I think what is surprising to me is how poorly US government and its agencies in the sense that people here feel justified in doing anything other than contacting whatever “In the even these documents are found…” number is prominently displayed on the cover page.

For Top Secret there is some truth to this. The controls in place should have meant that they know where every copy is. But they could be illicit copies, or diverted from destruction. The mere fact that they were where they were means someone has broken the law at some point. You can’t blame the government for that.

Someone who was trusted broke the law and took the documents. That doesn’t provide the finder with an argument that it was the governments fault and thus there is a lessened responsibility falling to the finder. In the extreme this is just victim blaming.

There is a balance to be struck between heavy handed policing and trusting people. In free societies we lean towards trust.

I think it was Popular Photography in the mid-1970’s had a bit where to demonstrate cluelessness on the part of the security services, a photographer took a big zoom lens into the press box at a summit (in Finland, I think?). Nobody thought to stop him. He took a few photos looking down over Kissinger’s shoulder of the document he was reading, and it was quite readable in the photo. It was marked “CLASSIFIED” and was apparently a news briefing summary off the wire service.
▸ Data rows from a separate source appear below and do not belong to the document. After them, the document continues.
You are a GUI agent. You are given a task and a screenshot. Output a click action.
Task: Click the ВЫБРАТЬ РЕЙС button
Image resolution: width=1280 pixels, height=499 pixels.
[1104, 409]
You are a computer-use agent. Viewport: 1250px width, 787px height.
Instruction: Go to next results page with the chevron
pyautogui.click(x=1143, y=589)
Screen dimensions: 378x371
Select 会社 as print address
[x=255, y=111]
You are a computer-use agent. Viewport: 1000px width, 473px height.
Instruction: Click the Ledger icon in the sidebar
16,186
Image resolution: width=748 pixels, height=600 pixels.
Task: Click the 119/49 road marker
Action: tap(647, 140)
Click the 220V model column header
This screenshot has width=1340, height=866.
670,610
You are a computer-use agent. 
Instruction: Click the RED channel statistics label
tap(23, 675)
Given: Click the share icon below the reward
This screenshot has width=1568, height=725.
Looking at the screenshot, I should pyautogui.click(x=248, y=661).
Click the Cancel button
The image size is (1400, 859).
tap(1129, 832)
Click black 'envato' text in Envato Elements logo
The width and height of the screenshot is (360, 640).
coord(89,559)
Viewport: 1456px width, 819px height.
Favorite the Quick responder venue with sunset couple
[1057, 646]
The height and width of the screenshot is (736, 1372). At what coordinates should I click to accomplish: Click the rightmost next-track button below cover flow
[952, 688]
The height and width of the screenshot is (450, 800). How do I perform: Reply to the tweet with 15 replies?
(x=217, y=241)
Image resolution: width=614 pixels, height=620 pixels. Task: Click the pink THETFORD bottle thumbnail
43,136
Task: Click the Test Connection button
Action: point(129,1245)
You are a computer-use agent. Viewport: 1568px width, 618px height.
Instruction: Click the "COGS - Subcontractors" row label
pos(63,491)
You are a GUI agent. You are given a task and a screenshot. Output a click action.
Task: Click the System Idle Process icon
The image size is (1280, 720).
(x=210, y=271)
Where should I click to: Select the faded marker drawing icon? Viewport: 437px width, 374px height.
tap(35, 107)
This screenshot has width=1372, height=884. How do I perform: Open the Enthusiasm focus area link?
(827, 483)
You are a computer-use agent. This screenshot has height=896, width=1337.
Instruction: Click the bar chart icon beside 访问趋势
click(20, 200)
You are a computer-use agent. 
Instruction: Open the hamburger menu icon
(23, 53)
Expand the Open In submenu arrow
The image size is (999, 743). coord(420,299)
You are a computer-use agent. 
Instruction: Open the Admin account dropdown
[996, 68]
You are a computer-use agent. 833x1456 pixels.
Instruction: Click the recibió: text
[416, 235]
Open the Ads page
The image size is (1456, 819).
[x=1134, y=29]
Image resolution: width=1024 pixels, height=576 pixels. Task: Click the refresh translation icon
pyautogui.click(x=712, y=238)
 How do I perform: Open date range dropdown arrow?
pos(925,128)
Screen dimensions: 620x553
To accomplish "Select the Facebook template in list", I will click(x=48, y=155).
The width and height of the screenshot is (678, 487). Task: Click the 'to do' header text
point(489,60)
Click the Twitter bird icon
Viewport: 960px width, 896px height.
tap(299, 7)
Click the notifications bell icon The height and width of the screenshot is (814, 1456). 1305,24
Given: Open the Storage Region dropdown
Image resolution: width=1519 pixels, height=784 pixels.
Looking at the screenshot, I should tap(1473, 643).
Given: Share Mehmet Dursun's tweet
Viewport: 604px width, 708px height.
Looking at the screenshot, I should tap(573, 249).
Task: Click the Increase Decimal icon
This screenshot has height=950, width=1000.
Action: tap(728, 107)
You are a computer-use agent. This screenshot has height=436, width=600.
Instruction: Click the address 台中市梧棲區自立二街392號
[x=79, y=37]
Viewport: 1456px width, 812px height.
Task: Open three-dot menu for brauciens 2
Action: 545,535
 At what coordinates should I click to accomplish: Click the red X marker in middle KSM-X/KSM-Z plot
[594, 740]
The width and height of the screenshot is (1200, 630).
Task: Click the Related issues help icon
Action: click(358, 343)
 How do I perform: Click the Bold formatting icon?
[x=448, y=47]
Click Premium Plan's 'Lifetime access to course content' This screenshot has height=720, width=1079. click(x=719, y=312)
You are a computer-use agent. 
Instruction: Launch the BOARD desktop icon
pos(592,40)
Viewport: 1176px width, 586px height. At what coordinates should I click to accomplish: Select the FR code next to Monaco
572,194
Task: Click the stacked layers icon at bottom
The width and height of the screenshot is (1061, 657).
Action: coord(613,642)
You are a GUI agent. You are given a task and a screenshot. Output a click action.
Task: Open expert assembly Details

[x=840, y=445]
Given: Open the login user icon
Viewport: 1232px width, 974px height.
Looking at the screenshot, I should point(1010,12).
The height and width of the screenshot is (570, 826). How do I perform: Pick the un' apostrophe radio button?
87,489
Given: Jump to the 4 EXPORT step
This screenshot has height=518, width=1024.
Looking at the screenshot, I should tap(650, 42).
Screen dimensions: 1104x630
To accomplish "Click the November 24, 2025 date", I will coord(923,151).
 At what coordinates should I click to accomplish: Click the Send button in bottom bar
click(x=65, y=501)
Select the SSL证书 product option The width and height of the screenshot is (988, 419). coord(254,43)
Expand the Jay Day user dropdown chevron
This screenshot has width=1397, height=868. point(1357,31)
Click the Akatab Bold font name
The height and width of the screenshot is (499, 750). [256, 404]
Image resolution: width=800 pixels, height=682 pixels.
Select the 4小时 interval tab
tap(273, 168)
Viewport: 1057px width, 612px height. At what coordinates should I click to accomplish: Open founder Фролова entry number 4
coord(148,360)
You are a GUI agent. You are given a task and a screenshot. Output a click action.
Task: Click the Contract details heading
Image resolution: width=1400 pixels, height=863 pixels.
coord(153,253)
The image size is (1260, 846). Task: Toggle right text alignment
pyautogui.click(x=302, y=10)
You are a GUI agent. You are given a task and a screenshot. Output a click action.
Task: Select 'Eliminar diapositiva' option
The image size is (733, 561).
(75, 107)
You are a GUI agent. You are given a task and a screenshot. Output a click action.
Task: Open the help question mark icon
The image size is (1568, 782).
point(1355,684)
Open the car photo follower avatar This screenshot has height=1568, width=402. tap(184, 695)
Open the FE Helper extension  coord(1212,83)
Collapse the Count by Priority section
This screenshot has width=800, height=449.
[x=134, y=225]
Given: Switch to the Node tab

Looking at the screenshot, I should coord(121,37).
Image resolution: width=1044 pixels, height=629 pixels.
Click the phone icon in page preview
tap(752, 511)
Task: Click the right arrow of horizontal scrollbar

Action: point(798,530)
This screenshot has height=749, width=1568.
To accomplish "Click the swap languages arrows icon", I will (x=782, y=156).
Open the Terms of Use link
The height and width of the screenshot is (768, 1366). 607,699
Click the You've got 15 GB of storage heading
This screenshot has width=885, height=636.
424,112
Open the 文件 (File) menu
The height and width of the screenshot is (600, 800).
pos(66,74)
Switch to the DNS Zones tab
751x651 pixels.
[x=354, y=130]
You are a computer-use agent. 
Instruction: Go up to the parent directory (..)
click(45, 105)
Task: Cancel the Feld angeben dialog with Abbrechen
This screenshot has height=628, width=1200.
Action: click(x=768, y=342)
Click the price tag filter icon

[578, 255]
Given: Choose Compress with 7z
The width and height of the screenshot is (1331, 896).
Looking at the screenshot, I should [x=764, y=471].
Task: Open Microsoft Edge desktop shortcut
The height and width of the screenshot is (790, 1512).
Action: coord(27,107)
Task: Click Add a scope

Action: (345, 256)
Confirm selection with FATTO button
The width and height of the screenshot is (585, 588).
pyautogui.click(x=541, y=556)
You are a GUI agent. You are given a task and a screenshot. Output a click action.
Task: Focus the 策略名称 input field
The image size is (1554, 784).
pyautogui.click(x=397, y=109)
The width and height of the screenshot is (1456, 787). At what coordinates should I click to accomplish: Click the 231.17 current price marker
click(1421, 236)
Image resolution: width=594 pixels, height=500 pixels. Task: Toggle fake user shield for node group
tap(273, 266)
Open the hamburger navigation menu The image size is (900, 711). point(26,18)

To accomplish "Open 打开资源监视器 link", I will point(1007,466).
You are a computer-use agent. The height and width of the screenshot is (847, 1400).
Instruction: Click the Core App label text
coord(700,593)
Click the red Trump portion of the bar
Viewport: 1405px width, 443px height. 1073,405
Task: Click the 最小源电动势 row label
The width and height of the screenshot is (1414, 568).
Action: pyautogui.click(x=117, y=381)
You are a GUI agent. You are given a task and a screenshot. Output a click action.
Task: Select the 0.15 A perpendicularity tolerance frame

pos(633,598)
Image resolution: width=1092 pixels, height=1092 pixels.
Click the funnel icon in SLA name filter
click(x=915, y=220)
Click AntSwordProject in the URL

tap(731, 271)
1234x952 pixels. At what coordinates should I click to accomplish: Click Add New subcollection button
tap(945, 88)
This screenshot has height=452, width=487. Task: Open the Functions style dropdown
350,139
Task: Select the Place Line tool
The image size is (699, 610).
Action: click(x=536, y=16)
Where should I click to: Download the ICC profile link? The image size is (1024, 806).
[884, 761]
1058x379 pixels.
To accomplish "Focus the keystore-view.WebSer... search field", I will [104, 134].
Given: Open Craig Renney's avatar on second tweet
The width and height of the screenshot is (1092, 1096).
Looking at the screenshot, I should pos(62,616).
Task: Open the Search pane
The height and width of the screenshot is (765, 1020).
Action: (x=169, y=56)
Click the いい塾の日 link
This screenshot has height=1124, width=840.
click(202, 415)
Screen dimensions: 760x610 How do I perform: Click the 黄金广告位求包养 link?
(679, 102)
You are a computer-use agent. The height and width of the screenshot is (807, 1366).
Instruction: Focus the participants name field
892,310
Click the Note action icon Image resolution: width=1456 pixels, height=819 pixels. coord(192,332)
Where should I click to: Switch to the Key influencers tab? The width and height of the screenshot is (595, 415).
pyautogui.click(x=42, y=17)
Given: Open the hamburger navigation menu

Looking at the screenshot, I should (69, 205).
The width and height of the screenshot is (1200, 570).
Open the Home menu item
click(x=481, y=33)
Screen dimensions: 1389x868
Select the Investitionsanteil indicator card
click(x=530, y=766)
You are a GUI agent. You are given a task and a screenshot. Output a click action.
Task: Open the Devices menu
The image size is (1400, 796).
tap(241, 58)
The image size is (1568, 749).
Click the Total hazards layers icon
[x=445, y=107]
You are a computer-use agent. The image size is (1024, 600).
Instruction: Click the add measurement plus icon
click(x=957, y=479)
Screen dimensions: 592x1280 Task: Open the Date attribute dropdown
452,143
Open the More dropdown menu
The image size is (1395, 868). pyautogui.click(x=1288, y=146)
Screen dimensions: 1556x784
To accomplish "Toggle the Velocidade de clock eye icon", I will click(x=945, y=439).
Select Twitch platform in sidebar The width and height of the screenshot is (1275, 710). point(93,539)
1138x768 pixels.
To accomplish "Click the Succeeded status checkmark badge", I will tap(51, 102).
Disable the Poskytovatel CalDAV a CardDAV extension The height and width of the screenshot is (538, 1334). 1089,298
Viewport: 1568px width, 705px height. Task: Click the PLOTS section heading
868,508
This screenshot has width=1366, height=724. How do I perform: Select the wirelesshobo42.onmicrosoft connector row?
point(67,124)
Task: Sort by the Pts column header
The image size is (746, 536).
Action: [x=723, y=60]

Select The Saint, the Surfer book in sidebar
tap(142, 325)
(Similarly, way back when, the finance minister in Canada was holding a press briefing Q&A on TV the day before a budget release. Premature release of budget details is a big no-no in the parliamentary system. The minister flipped quickly through the budget book to show it off, and apparenly with freeze frame some of the budget details were readable. The department was up all night changing that section of the budget and reprinting the books so as to avoid th eminister resigning for breaching security.)

Classified doesn’t mean secret or top secret. It is a broad term that means exactly what it says. The document has been classified into one or another security classification. If it were Secret or Top Secret it would say so, at the top and bottom of every page. 'Classified" may simply mean in more modern parlance that the document is “Official”. Basically anything that is official business. A briefing would absolutely be so classified. Doesn’t mean there is anything secret about it. Where it may become sensitive is that what press briefings were of interest to Kissinger can itself be of value. This is the aggregation issue again. Just the fact that someone important is taking an interest is itself potentially more valuable than the information itself.

Budget papers, that is a whole different kettle of fish. For instance, where I am, cabinet papers are classified essentially one step higher than top secret. Leaking cabinet discussions is as close to a hanging offence as we have left. Pre handing down of a budget, and you are a razor’s width away from very deep do-do letting that information leak.

Also there is absolutely zero incentive for the government to prosecute someone for doing so. Unless you happen to be in a blockbuster spy thriller there is nothing secret enough that they are going to dissappear a US citizen just for seeing it. Which means that they are going to have to have a public trial to prosecute you which is going to increase the exposure of the security breach which is something they don’t want. Secondly if they do come down hard on you, the message that the public will receive is “if you find a classified document don’t tel the feds or they will put you in prison.” Which is the opposite of the message they should be sending.

What they will probably do, is thank you for coming forward, collect the document, and then sit you interrogate you about what you saw, what you know about how the deceased relative might have gotten the document, who you told about it, finishing up by laying out in extremely graphic detail what will happen to you if you tell anyone else about it.

So is there ever a circumstances where someone who has never been officially entrusted with secret documents and has never signed any of the associated paperwork, could be prosecuted for reading a document they come across carrying out there usual legal business? (Like the example in the OP)

I’m not aware of any such instance. I seriously doubt an accidental peek could or would be prosecuted.